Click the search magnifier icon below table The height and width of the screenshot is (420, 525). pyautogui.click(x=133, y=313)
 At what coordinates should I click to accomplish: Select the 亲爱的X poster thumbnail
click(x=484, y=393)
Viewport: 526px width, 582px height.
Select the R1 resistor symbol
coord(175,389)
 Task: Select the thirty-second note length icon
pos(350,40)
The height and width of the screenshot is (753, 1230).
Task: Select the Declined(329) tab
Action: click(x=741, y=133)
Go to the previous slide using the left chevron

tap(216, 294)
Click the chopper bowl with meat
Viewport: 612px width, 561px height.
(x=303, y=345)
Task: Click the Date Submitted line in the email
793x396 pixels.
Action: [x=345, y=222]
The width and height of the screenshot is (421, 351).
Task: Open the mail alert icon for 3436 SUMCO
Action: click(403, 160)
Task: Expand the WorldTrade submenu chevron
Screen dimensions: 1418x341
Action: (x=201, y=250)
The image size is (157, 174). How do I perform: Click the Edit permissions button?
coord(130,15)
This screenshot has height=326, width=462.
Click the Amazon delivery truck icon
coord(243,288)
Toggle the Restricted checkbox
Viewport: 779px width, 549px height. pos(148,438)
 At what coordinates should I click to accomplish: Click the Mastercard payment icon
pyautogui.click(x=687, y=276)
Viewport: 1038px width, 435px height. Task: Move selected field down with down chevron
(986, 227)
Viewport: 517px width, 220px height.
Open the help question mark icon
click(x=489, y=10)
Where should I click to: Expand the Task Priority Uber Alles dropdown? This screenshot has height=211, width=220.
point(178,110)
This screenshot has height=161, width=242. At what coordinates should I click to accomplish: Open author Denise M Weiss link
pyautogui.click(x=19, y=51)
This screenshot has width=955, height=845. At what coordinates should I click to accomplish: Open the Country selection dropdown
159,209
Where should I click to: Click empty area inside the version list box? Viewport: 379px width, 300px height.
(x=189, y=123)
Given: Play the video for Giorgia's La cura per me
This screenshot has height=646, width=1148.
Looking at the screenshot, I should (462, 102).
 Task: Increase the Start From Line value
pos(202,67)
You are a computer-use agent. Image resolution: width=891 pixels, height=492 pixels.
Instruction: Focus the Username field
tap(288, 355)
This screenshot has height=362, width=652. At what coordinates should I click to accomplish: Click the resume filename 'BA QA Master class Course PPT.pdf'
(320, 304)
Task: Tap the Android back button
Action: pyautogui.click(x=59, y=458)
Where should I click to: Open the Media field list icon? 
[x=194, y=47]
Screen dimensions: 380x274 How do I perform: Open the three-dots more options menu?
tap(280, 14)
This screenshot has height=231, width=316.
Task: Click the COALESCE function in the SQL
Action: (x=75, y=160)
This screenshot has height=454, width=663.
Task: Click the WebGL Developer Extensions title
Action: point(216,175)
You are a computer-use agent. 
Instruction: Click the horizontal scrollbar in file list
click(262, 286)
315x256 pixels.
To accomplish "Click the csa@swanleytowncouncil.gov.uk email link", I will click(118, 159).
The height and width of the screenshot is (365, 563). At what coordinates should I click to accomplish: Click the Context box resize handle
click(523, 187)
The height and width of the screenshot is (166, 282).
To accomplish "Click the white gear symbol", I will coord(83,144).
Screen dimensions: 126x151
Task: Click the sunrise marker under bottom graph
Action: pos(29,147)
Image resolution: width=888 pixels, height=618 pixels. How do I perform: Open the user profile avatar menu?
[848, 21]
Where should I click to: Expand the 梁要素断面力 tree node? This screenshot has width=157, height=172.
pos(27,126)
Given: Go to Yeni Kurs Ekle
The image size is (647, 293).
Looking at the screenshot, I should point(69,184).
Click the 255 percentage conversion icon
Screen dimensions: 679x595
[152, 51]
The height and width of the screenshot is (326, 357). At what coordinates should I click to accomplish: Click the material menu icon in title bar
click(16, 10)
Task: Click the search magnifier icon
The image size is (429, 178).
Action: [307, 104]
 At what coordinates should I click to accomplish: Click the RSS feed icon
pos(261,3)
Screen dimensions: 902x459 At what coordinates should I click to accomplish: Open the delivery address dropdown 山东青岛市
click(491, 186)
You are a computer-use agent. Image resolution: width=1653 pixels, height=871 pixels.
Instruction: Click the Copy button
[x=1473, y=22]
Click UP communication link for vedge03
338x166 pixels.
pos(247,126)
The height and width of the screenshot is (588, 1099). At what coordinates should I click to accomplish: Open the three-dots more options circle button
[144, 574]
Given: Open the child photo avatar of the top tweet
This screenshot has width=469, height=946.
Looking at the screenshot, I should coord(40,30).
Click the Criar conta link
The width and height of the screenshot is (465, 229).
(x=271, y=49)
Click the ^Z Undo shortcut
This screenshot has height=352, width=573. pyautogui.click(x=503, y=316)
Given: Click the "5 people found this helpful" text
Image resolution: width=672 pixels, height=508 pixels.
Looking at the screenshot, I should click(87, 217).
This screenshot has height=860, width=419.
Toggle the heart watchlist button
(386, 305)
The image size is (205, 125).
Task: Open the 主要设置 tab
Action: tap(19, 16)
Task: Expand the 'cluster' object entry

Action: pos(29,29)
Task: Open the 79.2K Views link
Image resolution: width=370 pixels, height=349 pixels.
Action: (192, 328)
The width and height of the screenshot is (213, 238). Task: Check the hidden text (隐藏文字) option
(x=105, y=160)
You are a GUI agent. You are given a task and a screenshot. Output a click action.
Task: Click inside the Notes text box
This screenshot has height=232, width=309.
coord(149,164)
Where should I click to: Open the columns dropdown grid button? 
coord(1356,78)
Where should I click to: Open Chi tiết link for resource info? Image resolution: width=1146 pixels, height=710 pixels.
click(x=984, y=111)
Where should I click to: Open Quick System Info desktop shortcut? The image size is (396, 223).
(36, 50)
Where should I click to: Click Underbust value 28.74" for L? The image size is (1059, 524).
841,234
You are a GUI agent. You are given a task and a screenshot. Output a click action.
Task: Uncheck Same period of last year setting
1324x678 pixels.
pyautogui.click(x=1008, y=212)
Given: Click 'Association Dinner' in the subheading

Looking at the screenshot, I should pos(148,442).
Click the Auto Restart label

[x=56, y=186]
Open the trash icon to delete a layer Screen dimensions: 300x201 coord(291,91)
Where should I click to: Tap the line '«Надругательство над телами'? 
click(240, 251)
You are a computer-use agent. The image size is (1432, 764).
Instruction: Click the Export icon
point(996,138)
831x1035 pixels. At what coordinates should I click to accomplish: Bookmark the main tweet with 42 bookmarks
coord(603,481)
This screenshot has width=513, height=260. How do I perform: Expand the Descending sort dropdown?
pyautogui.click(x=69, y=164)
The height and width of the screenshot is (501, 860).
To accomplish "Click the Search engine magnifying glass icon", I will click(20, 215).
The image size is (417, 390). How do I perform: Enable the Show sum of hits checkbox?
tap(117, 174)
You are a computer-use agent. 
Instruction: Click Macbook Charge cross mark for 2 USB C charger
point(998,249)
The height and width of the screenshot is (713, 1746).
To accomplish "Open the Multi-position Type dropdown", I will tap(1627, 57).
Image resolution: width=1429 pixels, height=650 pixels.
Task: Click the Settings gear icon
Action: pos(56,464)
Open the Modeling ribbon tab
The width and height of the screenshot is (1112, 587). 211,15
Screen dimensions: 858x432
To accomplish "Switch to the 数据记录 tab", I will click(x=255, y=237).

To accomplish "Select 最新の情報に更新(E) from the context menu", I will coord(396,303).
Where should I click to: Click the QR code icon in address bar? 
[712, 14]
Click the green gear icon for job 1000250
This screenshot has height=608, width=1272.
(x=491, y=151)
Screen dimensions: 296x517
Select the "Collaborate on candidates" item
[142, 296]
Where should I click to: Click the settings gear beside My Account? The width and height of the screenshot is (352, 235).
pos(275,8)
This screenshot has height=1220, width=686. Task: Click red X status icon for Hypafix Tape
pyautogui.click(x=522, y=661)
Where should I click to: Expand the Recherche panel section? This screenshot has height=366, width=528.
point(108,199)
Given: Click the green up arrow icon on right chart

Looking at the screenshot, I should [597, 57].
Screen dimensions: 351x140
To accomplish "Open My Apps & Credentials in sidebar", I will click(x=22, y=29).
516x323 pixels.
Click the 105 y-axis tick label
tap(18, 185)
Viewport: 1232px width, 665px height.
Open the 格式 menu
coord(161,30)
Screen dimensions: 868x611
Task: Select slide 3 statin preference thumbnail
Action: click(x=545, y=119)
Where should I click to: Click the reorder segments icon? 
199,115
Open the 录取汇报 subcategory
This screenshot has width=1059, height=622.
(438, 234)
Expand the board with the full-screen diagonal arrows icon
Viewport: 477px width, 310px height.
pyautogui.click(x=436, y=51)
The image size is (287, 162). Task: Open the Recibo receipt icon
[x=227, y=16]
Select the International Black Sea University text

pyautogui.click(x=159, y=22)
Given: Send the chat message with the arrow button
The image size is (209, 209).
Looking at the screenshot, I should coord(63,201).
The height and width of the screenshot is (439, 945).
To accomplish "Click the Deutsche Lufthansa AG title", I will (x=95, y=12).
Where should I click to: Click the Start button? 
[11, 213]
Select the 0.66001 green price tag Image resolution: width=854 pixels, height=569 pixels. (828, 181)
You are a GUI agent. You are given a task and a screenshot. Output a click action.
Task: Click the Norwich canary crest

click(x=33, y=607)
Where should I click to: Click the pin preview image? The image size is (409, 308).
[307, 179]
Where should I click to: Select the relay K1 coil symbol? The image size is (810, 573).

### ASSIGNED TASK
In the material above, how many lines include the string "email"? Please reply with the number only.

### EXERCISE RESPONSE
2